Randy Forte – “Chas Randall”
Randy Forte has a number of releases under his belt positioning him as one of the most talented singer/songwriters working in popular music today, but his latest Chas Randall may be the fullest realization yet of his skill. The eleven song collection is guided by a concept – the songwriting for Chas Randall fondly looks back on the music that shaped his young imagination with tracks inspired by what he heard in the 1960’s and crossing multiple genre lines. It is a deeply reflective release, in some ways, but don’t mistake its reflective nature for melancholy or some sort staid retrospective on musical styles of the era. Instead, Forte’s writing and performances alike are vividly engaged and he steadfastly refuses to treat his material like butterflies pinned under glass. Chas Randall, instead, percolates with a sense of urgency and tradition quite unlike other 2018 releases I am heard.

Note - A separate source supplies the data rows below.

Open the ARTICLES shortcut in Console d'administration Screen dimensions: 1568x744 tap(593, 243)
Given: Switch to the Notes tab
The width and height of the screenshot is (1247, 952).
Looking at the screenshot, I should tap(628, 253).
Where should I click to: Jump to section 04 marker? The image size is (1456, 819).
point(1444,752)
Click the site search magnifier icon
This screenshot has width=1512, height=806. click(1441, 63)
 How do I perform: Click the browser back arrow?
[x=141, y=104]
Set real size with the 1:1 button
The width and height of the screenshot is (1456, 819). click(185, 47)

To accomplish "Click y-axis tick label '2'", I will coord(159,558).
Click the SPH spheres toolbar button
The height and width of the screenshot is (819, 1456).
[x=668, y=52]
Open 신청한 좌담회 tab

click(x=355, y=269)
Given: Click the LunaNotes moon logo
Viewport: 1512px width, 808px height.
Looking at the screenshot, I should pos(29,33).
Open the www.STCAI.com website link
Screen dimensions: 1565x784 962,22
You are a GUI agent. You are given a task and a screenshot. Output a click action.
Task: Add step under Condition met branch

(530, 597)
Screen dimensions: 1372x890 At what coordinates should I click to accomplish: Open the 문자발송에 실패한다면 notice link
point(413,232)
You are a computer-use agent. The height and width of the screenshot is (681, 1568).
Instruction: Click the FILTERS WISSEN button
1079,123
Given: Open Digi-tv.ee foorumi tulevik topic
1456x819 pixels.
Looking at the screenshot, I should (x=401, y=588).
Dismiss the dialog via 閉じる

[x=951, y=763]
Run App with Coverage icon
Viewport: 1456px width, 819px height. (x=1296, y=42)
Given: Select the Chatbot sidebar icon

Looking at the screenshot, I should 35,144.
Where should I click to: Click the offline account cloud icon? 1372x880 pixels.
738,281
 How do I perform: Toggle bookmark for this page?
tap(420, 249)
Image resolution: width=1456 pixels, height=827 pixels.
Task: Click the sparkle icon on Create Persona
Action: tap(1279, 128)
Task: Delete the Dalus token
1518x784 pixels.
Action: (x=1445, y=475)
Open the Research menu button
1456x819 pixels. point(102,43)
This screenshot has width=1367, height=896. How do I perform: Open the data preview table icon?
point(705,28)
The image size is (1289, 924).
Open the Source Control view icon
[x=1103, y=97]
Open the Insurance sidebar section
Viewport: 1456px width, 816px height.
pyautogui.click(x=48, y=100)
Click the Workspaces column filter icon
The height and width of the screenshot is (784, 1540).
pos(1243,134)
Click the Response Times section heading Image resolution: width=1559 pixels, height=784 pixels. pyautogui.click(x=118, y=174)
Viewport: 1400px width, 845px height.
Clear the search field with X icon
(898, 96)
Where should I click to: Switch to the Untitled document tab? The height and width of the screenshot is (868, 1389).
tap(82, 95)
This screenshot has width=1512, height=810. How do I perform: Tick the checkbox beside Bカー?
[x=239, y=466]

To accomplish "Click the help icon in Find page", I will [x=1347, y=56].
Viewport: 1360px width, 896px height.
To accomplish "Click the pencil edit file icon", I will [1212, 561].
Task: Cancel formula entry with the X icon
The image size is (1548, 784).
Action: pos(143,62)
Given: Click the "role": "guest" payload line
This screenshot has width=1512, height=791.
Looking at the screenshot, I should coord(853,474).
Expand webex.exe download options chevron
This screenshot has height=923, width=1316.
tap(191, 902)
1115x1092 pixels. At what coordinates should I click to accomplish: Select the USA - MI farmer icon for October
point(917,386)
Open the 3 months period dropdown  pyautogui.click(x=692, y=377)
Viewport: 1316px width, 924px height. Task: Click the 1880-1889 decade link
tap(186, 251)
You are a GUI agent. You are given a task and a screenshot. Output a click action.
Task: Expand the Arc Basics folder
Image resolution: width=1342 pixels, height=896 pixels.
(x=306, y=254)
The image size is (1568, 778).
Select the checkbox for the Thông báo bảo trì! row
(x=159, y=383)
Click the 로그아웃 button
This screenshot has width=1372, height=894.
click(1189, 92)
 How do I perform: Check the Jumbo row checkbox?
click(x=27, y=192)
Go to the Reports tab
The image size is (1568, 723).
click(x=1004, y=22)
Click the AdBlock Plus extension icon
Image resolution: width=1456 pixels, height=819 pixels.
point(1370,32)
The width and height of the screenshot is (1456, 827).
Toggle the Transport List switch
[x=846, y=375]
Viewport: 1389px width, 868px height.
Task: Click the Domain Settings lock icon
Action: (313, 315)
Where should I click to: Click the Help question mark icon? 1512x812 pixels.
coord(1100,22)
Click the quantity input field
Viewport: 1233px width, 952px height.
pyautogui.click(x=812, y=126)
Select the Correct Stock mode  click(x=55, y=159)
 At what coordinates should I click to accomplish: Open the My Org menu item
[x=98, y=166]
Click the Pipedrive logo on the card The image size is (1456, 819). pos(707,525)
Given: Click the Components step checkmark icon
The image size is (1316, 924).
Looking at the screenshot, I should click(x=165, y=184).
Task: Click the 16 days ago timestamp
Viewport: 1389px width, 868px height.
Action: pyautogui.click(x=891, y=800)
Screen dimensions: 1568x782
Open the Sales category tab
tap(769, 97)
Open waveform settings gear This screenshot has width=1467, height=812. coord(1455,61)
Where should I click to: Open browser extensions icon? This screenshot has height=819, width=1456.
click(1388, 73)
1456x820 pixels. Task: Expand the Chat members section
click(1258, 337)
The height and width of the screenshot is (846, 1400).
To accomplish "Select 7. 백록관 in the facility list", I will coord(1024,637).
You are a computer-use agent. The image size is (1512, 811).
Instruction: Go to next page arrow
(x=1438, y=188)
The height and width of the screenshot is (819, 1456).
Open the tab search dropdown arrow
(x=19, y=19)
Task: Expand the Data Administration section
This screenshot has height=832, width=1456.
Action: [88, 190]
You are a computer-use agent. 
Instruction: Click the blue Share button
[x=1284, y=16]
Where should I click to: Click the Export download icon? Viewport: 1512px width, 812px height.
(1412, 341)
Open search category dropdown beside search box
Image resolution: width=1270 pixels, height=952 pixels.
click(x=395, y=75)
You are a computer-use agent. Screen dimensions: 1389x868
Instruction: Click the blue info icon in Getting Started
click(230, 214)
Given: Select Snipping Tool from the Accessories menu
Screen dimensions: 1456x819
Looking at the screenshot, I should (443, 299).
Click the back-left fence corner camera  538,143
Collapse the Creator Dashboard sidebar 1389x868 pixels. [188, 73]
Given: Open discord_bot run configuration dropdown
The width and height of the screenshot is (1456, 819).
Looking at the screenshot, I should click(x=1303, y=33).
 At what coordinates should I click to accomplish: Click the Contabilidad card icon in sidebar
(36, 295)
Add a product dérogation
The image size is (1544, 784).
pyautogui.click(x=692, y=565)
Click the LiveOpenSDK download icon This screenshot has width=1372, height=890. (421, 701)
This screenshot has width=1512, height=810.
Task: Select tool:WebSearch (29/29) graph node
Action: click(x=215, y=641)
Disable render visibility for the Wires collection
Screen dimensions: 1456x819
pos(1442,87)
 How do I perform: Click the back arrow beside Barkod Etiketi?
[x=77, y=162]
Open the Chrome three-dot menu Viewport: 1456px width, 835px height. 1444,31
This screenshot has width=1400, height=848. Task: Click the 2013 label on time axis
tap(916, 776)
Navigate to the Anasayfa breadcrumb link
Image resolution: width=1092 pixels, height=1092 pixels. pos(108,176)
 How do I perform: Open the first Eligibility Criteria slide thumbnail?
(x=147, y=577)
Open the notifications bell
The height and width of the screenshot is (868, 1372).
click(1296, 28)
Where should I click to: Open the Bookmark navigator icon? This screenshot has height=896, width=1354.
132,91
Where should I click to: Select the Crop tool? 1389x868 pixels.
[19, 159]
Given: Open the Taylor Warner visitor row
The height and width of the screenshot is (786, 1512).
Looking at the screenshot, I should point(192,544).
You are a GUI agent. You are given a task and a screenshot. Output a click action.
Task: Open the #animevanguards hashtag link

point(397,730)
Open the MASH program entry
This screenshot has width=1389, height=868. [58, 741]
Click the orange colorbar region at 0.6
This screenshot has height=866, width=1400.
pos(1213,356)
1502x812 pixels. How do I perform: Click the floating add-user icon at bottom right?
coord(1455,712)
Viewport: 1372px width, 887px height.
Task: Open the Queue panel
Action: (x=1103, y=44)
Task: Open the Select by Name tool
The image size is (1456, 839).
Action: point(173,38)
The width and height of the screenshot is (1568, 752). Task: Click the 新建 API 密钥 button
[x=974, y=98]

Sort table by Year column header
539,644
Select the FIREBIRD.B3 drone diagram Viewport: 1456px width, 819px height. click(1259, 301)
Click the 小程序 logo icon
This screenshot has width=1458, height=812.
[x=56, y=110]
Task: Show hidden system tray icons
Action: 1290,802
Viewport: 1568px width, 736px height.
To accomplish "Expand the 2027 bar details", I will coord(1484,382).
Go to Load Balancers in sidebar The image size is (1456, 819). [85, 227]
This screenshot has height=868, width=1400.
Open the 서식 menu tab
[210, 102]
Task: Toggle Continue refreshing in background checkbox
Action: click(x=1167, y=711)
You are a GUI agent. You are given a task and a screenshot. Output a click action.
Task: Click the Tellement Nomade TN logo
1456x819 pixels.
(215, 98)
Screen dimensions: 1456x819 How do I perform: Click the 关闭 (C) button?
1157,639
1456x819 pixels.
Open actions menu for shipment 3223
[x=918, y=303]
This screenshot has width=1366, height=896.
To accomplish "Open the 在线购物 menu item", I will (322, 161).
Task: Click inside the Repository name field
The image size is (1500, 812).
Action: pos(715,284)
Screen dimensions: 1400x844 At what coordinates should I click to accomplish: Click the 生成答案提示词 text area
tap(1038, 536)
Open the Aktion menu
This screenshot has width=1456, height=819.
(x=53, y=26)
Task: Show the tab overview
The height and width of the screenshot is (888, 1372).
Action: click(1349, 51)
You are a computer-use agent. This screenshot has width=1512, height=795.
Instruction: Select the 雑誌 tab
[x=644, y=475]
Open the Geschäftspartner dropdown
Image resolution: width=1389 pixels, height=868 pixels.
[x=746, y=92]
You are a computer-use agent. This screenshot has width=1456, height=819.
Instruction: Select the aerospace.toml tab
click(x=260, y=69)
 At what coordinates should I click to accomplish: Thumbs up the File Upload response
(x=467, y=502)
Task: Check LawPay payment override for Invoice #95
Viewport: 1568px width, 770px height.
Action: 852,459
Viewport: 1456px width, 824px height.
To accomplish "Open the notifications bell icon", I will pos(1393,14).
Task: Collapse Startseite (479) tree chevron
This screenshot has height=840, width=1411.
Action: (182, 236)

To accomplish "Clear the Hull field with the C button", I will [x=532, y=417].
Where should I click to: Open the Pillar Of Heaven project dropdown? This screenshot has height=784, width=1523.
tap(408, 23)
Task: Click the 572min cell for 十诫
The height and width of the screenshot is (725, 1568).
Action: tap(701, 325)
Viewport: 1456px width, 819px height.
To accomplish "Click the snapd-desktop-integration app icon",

There’s definitely a classic country vibe to the opener “Six Beers Away (From Crying Over You)”, reflected not just in its title but in artful touches like the nearly spectral steel guitar weaving through the mix. The light touch of piano brings a cool melodic splash to the performance, nothing too ostentatious, and dovetails nicely with the song’s tempered, yet emotive, thrust. “Living in Yesterdays Tomorrow” shifts gears in a compelling way. This leans in a decidedly rockier direction than we heard with the album’s opener and the lightly distorted electric guitar bears down on listeners without ever overwhelming them. It’s one of the album’s finest songs. “Rollin’” has a great vibe and some tasty guitar licks packed into its breezy shuffle. Forte’s vocal clearly relishes the song, but never overemphasizes its mood. He sounds, instead, relaxed and confident throughout.
“You Don’t Love Me, Like I Love You” definitely has a retro feel, but the added suggestion of the chaotic gnawing at the edges of the tune is very good and reflective of the desperation in the song’s lyrics. Electric guitar has a strong presence here, not quite as fiery as we heard with the earlier “Living in Yesterdays Tomorrow”, but it does erupt for a potent guitar lead break just after the song’s midway point. Listeners are carried into acoustic territory with the song “Best Friends”, but Forte introduces additional instruments along the way to more fully flesh out the performance. One of the album’s better examples of a great marriage between production and songwriting, “Best Friends” is intimate, heartfelt, and atmospheric. The rollicking blues “My Love Away” kicks off with an ideal scene-setting opening lyrical couplet and maintains its brisk tempo throughout while still sweetening things with backing vocals.
Chas Randall concludes with “Cross the Mississippi”, a dramatic and anguished rock track with great dynamics and soulful backing vocal support. The blues pedigree of this tune becomes all the more apparent when slide guitar burns through the instrumental blend and sounds especially apt considering the discontent heard in Forte’s lyrics. It’s an invigorating release, from top to bottom, and has an inspired, exhilarating quality, and definitely deserves consideration as Forte’s best collection yet.